■ WHAT YOU NEED TO DO
Type each record below again, with the same words.

*** Block opens ***

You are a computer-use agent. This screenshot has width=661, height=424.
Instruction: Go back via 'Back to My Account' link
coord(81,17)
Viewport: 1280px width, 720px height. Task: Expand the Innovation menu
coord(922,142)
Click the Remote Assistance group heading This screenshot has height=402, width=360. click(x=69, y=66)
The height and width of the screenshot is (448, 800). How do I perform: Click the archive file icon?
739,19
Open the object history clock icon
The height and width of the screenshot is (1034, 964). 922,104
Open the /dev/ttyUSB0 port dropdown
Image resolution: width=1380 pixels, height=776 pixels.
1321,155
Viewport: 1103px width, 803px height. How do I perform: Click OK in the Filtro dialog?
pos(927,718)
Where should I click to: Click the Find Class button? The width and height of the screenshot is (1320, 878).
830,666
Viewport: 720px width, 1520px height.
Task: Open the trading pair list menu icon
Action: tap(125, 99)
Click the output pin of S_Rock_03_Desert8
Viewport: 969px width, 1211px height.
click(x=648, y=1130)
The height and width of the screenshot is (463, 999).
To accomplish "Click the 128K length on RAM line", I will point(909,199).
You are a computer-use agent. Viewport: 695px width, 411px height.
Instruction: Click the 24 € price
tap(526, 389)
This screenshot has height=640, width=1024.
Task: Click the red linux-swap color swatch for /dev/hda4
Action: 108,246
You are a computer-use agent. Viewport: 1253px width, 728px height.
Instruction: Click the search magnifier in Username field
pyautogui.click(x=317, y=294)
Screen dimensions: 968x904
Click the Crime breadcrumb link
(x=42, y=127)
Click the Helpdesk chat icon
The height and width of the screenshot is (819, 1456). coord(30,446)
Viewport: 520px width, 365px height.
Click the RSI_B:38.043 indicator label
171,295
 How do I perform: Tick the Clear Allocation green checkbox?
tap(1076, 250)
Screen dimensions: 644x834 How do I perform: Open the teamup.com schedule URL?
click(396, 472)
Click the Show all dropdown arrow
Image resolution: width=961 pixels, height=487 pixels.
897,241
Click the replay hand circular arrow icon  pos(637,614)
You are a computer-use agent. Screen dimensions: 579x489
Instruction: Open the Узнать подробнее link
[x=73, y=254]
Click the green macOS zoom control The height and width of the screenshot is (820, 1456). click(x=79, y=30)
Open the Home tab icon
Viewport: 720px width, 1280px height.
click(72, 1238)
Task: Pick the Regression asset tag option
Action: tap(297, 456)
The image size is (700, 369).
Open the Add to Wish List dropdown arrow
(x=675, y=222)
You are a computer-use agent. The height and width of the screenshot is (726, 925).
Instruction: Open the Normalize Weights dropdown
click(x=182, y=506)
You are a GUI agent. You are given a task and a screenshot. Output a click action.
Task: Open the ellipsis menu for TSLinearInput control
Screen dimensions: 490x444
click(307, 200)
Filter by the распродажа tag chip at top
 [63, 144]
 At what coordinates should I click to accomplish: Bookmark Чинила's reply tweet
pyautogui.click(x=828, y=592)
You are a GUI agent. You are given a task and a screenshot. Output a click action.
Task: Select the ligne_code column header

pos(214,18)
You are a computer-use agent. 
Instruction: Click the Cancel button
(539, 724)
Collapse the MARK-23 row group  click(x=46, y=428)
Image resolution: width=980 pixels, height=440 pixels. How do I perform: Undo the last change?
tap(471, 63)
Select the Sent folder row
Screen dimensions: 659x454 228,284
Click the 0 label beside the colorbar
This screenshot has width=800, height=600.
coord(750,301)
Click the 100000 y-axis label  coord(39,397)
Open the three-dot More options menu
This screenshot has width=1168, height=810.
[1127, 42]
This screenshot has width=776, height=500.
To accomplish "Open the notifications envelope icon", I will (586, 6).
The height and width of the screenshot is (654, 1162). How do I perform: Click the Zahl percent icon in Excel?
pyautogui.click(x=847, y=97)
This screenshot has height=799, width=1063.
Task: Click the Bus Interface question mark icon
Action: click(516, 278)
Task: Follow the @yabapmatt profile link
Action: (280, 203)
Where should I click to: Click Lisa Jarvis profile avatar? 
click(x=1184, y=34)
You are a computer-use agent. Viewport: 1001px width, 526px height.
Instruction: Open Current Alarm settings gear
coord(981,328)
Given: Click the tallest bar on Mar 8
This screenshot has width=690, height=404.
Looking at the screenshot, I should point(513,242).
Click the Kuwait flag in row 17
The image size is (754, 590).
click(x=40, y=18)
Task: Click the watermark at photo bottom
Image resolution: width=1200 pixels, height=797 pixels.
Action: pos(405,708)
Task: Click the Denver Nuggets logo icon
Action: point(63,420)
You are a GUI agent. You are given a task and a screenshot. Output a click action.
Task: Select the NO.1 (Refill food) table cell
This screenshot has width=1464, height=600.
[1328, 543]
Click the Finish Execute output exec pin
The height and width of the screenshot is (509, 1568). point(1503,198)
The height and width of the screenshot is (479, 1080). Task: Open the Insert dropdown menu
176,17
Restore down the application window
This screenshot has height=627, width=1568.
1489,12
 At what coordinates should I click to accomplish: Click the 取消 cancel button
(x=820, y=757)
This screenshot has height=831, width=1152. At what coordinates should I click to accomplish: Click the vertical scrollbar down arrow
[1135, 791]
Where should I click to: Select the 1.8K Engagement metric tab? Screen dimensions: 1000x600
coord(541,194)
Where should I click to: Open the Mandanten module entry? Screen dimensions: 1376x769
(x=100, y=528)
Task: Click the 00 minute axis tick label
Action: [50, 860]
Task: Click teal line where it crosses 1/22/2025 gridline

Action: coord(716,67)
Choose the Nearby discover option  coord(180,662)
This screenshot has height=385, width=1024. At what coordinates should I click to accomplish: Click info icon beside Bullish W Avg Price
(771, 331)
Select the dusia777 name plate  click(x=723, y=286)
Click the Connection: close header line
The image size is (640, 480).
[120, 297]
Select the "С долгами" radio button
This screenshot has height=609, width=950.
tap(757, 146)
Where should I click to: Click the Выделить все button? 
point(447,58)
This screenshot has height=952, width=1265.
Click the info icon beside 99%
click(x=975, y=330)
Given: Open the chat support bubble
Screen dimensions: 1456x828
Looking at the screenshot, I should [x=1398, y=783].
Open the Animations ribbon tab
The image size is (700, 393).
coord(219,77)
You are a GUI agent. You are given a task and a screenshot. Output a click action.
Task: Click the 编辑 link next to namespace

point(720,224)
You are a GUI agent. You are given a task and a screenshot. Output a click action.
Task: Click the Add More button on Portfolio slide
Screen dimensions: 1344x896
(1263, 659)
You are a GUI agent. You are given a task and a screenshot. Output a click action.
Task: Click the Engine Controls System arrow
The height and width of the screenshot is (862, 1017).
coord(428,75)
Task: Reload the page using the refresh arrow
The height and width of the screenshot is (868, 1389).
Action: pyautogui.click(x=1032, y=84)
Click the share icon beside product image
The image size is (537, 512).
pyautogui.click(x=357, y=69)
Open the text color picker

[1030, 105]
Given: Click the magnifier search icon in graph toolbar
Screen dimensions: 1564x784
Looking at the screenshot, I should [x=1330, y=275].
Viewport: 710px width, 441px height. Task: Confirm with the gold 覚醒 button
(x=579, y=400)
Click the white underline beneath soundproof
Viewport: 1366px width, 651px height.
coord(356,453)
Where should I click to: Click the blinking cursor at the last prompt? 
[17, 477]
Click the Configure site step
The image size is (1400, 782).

*** Block closes ***

■ RESULT OF THE EXERCISE
You are a computer-use agent. This screenshot has width=661, height=424.
Instruction: Go back via 'Back to My Account' link
coord(81,17)
Viewport: 1280px width, 720px height. Task: Expand the Innovation menu
coord(922,142)
Click the Remote Assistance group heading This screenshot has height=402, width=360. click(x=69, y=66)
The height and width of the screenshot is (448, 800). How do I perform: Click the archive file icon?
739,19
Open the object history clock icon
The height and width of the screenshot is (1034, 964). 922,104
Open the /dev/ttyUSB0 port dropdown
Image resolution: width=1380 pixels, height=776 pixels.
1321,155
Viewport: 1103px width, 803px height. How do I perform: Click OK in the Filtro dialog?
pos(927,718)
Where should I click to: Click the Find Class button? The width and height of the screenshot is (1320, 878).
830,666
Viewport: 720px width, 1520px height.
Task: Open the trading pair list menu icon
Action: tap(125, 99)
Click the output pin of S_Rock_03_Desert8
Viewport: 969px width, 1211px height.
click(x=648, y=1130)
The height and width of the screenshot is (463, 999).
To accomplish "Click the 128K length on RAM line", I will point(909,199).
You are a computer-use agent. Viewport: 695px width, 411px height.
Instruction: Click the 24 € price
tap(526, 389)
This screenshot has height=640, width=1024.
Task: Click the red linux-swap color swatch for /dev/hda4
Action: 108,246
You are a computer-use agent. Viewport: 1253px width, 728px height.
Instruction: Click the search magnifier in Username field
pyautogui.click(x=317, y=294)
Screen dimensions: 968x904
Click the Crime breadcrumb link
(x=42, y=127)
Click the Helpdesk chat icon
The height and width of the screenshot is (819, 1456). coord(30,446)
Viewport: 520px width, 365px height.
Click the RSI_B:38.043 indicator label
171,295
 How do I perform: Tick the Clear Allocation green checkbox?
tap(1076, 250)
Screen dimensions: 644x834 How do I perform: Open the teamup.com schedule URL?
click(396, 472)
Click the Show all dropdown arrow
Image resolution: width=961 pixels, height=487 pixels.
897,241
Click the replay hand circular arrow icon  pos(637,614)
You are a computer-use agent. Screen dimensions: 579x489
Instruction: Open the Узнать подробнее link
[x=73, y=254]
Click the green macOS zoom control The height and width of the screenshot is (820, 1456). click(x=79, y=30)
Open the Home tab icon
Viewport: 720px width, 1280px height.
click(72, 1238)
Task: Pick the Regression asset tag option
Action: tap(297, 456)
The image size is (700, 369).
Open the Add to Wish List dropdown arrow
(x=675, y=222)
You are a computer-use agent. The height and width of the screenshot is (726, 925).
Instruction: Open the Normalize Weights dropdown
click(x=182, y=506)
You are a GUI agent. You are given a task and a screenshot. Output a click action.
Task: Open the ellipsis menu for TSLinearInput control
Screen dimensions: 490x444
click(307, 200)
Filter by the распродажа tag chip at top
 [63, 144]
 At what coordinates should I click to accomplish: Bookmark Чинила's reply tweet
pyautogui.click(x=828, y=592)
You are a GUI agent. You are given a task and a screenshot. Output a click action.
Task: Select the ligne_code column header

pos(214,18)
You are a computer-use agent. 
Instruction: Click the Cancel button
(539, 724)
Collapse the MARK-23 row group  click(x=46, y=428)
Image resolution: width=980 pixels, height=440 pixels. How do I perform: Undo the last change?
tap(471, 63)
Select the Sent folder row
Screen dimensions: 659x454 228,284
Click the 0 label beside the colorbar
This screenshot has width=800, height=600.
coord(750,301)
Click the 100000 y-axis label  coord(39,397)
Open the three-dot More options menu
This screenshot has width=1168, height=810.
[1127, 42]
This screenshot has width=776, height=500.
To accomplish "Open the notifications envelope icon", I will (586, 6).
The height and width of the screenshot is (654, 1162). How do I perform: Click the Zahl percent icon in Excel?
pyautogui.click(x=847, y=97)
This screenshot has height=799, width=1063.
Task: Click the Bus Interface question mark icon
Action: click(516, 278)
Task: Follow the @yabapmatt profile link
Action: (280, 203)
Where should I click to: Click Lisa Jarvis profile avatar? 
click(x=1184, y=34)
You are a computer-use agent. Viewport: 1001px width, 526px height.
Instruction: Open Current Alarm settings gear
coord(981,328)
Given: Click the tallest bar on Mar 8
This screenshot has width=690, height=404.
Looking at the screenshot, I should point(513,242).
Click the Kuwait flag in row 17
The image size is (754, 590).
click(x=40, y=18)
Task: Click the watermark at photo bottom
Image resolution: width=1200 pixels, height=797 pixels.
Action: pos(405,708)
Task: Click the Denver Nuggets logo icon
Action: point(63,420)
You are a GUI agent. You are given a task and a screenshot. Output a click action.
Task: Select the NO.1 (Refill food) table cell
This screenshot has width=1464, height=600.
[1328, 543]
Click the Finish Execute output exec pin
The height and width of the screenshot is (509, 1568). point(1503,198)
The height and width of the screenshot is (479, 1080). Task: Open the Insert dropdown menu
176,17
Restore down the application window
This screenshot has height=627, width=1568.
1489,12
 At what coordinates should I click to accomplish: Click the 取消 cancel button
(x=820, y=757)
This screenshot has height=831, width=1152. At what coordinates should I click to accomplish: Click the vertical scrollbar down arrow
[1135, 791]
Where should I click to: Select the 1.8K Engagement metric tab? Screen dimensions: 1000x600
coord(541,194)
Where should I click to: Open the Mandanten module entry? Screen dimensions: 1376x769
(x=100, y=528)
Task: Click the 00 minute axis tick label
Action: [50, 860]
Task: Click teal line where it crosses 1/22/2025 gridline

Action: coord(716,67)
Choose the Nearby discover option  coord(180,662)
This screenshot has height=385, width=1024. At what coordinates should I click to accomplish: Click info icon beside Bullish W Avg Price
(771, 331)
Select the dusia777 name plate  click(x=723, y=286)
Click the Connection: close header line
The image size is (640, 480).
[120, 297]
Select the "С долгами" radio button
This screenshot has height=609, width=950.
tap(757, 146)
Where should I click to: Click the Выделить все button? 
point(447,58)
This screenshot has height=952, width=1265.
Click the info icon beside 99%
click(x=975, y=330)
Given: Open the chat support bubble
Screen dimensions: 1456x828
Looking at the screenshot, I should [x=1398, y=783].
Open the Animations ribbon tab
The image size is (700, 393).
coord(219,77)
You are a GUI agent. You are given a task and a screenshot. Output a click action.
Task: Click the 编辑 link next to namespace

point(720,224)
You are a GUI agent. You are given a task and a screenshot. Output a click action.
Task: Click the Add More button on Portfolio slide
Screen dimensions: 1344x896
(1263, 659)
You are a GUI agent. You are given a task and a screenshot. Output a click action.
Task: Click the Engine Controls System arrow
The height and width of the screenshot is (862, 1017).
coord(428,75)
Task: Reload the page using the refresh arrow
The height and width of the screenshot is (868, 1389).
Action: pyautogui.click(x=1032, y=84)
Click the share icon beside product image
The image size is (537, 512).
pyautogui.click(x=357, y=69)
Open the text color picker

[1030, 105]
Given: Click the magnifier search icon in graph toolbar
Screen dimensions: 1564x784
Looking at the screenshot, I should [x=1330, y=275].
Viewport: 710px width, 441px height. Task: Confirm with the gold 覚醒 button
(x=579, y=400)
Click the white underline beneath soundproof
Viewport: 1366px width, 651px height.
coord(356,453)
Where should I click to: Click the blinking cursor at the last prompt? 
[17, 477]
Click the Configure site step
The image size is (1400, 782).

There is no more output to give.